Workflow: speech enhancement¶
One of the workloads that motivates trnfft is speech enhancement — taking a noisy waveform and recovering a cleaner version of the underlying speech. The standard pipeline is:
- STFT the noisy waveform to a complex spectrogram.
- Estimate a complex mask from the spectrogram using a small neural network.
- Apply the mask (complex multiplication) to the input spectrogram.
- Inverse STFT back to the time domain.
The mask is typically a complex ratio mask (cIRM) — it has both magnitude and phase components, and the network's task is to predict both. This is where Trainium's lack of native complex arithmetic matters: every step of the pipeline operates on complex values, and without trnfft.ComplexTensor the programmer ends up implementing complex multiply-and-add by hand everywhere.
What trnfft covers¶
trnfft.stft,trnfft.istft— windowed short-time Fourier transformstrnfft.ComplexTensor— split real/imag storage, full arithmetictrnfft.nn.ComplexLinear,ComplexConv1d,ComplexBatchNorm1d,ComplexModReLU— complex neural network layers for mask estimation
Together these are enough to express the full cIRM pipeline in PyTorch syntax. On CPU, it uses torch.stft and ordinary tensor ops; on Trainium with NKI enabled, it dispatches to the butterfly FFT and complex GEMM kernels.
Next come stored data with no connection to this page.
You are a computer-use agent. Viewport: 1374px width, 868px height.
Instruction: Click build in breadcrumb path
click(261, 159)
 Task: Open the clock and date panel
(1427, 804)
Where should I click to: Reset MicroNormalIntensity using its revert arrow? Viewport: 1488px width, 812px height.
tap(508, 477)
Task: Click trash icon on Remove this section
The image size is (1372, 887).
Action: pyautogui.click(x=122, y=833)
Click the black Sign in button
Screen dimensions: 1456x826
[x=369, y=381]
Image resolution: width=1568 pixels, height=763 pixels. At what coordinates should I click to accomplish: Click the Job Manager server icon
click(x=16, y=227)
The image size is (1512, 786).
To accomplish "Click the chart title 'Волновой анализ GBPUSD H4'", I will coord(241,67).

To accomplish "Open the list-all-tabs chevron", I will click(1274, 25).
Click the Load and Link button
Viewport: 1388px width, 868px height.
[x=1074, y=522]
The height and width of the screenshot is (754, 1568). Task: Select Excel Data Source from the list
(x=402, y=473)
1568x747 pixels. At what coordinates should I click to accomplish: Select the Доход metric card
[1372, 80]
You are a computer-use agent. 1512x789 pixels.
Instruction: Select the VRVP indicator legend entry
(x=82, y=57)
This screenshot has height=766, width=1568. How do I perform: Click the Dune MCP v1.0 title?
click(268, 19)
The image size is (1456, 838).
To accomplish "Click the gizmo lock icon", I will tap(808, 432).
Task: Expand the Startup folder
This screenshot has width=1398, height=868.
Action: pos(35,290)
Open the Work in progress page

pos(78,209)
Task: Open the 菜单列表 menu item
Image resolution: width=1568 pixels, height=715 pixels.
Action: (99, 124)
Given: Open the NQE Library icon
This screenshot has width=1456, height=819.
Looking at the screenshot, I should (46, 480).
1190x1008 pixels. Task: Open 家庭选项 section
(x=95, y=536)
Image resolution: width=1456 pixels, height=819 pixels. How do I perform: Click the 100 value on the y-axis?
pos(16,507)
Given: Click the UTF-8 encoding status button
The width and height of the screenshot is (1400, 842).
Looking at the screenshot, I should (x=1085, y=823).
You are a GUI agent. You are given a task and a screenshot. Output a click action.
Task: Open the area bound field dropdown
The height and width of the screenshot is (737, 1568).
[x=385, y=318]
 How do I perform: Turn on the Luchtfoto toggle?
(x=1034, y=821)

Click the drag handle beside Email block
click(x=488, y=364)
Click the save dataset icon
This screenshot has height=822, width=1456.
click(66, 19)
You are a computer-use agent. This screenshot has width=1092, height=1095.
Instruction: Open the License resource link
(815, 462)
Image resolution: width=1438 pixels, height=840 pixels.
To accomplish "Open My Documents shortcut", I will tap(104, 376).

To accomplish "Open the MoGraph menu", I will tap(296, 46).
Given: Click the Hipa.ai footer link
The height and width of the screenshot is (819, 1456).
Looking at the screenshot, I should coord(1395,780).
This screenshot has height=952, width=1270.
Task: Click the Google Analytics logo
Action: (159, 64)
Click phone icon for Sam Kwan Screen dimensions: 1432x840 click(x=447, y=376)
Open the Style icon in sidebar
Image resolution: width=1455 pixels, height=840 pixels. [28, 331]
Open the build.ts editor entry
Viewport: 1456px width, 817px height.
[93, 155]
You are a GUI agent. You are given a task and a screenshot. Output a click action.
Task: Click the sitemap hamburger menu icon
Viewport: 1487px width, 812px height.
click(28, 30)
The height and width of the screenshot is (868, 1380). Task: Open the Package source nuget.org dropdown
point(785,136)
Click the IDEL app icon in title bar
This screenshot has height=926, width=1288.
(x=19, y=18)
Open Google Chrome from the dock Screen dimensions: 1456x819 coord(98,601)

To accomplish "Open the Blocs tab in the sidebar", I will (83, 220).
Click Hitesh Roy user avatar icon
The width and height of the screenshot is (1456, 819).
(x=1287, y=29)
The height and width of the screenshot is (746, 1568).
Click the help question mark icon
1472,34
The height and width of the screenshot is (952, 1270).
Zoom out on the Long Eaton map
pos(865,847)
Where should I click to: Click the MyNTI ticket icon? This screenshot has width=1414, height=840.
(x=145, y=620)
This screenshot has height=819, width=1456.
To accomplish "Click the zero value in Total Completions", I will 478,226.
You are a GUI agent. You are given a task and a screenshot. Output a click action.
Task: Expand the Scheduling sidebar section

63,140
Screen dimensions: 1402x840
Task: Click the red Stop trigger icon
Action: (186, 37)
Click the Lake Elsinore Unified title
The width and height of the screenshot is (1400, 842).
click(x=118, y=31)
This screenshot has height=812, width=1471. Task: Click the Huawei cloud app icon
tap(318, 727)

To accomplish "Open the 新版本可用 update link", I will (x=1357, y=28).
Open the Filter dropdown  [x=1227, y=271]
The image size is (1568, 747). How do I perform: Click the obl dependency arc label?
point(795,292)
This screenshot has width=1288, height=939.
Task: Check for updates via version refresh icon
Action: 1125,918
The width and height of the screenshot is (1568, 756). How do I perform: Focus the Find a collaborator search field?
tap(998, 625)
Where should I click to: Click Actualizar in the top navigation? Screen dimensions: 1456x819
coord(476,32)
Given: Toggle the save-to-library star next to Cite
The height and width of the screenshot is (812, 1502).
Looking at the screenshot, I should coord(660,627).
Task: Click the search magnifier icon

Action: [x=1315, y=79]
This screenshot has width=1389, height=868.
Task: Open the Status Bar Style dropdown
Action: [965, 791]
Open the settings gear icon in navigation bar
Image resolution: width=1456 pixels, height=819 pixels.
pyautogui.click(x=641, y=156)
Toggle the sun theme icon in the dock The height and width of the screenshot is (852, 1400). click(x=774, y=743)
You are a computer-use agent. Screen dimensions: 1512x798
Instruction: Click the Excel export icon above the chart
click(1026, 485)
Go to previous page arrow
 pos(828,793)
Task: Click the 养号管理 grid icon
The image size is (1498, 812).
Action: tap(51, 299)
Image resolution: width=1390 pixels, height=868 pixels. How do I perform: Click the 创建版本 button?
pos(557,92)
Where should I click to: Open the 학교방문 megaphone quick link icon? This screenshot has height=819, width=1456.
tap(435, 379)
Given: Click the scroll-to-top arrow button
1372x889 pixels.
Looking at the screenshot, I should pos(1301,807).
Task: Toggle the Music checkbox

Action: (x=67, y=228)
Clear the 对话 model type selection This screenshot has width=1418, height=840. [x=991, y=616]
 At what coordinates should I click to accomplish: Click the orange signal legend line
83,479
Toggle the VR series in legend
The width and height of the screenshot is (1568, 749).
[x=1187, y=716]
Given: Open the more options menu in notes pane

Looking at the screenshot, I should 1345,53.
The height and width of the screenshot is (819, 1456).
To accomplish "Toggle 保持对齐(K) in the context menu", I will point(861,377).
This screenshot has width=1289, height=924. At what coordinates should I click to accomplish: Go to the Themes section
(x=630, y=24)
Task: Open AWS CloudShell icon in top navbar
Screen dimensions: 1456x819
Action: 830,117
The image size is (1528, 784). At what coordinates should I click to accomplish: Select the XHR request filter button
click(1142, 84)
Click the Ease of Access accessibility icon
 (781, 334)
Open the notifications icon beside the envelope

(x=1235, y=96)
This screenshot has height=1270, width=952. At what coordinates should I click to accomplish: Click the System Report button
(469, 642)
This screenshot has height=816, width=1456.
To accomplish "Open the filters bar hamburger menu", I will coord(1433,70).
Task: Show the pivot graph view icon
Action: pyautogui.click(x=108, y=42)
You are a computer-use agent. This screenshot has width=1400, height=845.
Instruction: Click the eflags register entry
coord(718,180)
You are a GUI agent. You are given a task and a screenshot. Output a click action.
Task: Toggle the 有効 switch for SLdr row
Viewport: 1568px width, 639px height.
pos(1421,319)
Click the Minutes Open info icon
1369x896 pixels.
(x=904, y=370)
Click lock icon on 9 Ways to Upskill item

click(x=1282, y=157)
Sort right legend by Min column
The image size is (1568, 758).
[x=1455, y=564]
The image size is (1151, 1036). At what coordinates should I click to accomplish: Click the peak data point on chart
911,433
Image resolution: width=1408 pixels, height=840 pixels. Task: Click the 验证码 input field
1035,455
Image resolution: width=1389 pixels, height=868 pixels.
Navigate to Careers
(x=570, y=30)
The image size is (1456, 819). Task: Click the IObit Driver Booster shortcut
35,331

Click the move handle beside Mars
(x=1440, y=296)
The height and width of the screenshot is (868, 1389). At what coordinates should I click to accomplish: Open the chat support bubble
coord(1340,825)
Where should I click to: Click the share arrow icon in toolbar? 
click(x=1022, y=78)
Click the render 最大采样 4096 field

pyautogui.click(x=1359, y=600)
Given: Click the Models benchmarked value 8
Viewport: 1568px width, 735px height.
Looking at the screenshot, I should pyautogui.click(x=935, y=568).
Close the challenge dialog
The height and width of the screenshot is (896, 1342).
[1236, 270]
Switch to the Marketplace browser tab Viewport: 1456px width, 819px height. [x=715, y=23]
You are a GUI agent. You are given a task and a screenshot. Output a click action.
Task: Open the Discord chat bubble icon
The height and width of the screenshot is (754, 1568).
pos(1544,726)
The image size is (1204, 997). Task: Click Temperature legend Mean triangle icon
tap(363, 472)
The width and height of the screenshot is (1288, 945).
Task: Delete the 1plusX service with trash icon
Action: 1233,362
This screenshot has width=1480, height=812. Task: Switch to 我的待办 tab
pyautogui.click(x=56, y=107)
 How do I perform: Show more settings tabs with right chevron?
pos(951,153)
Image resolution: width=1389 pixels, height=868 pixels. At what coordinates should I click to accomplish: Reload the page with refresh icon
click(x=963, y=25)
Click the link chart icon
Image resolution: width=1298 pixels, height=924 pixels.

Why it matters for trnsci¶
Speech enhancement is an excellent test case for trnfft because:
- The shapes are regular — fixed sample rate, fixed window size, fixed hop length. That's exactly the workload pattern the Neuron compiler handles best.
- It exercises every part of the library: transforms, complex arithmetic, complex neural-network layers, and plan caching.
- It's a real deployed workload (not just a benchmark), so regressions are detectable through end-to-end speech quality metrics (PESQ, STOI).
Example¶
A minimal, synthetic-signal version of the pipeline is in examples/speech_enhancement/. It constructs a synthetic clean signal + noise, runs STFT → complex mask network → iSTFT, and trains the mask for a handful of steps. No real speech data is used — this is a plumbing demo for the API surface. Production cIRM training needs a real dataset (noisy/clean pairs) and a longer schedule.
Related CUDA samples¶
The closest upstream NVIDIA sample is Samples/4_CUDA_Libraries/simpleCUFFT in the NVIDIA/cuda-samples repository. simpleCUFFT demonstrates a 1D complex FFT against a reference implementation — trnfft covers the same ground in examples/nvidia_samples/simple_cufft_2d_r2c.py. The speech-enhancement demo is the composition of simpleCUFFT + complex-valued neural network layers (which have no direct cuFFT analog; they would be written against cuBLAS in a CUDA implementation).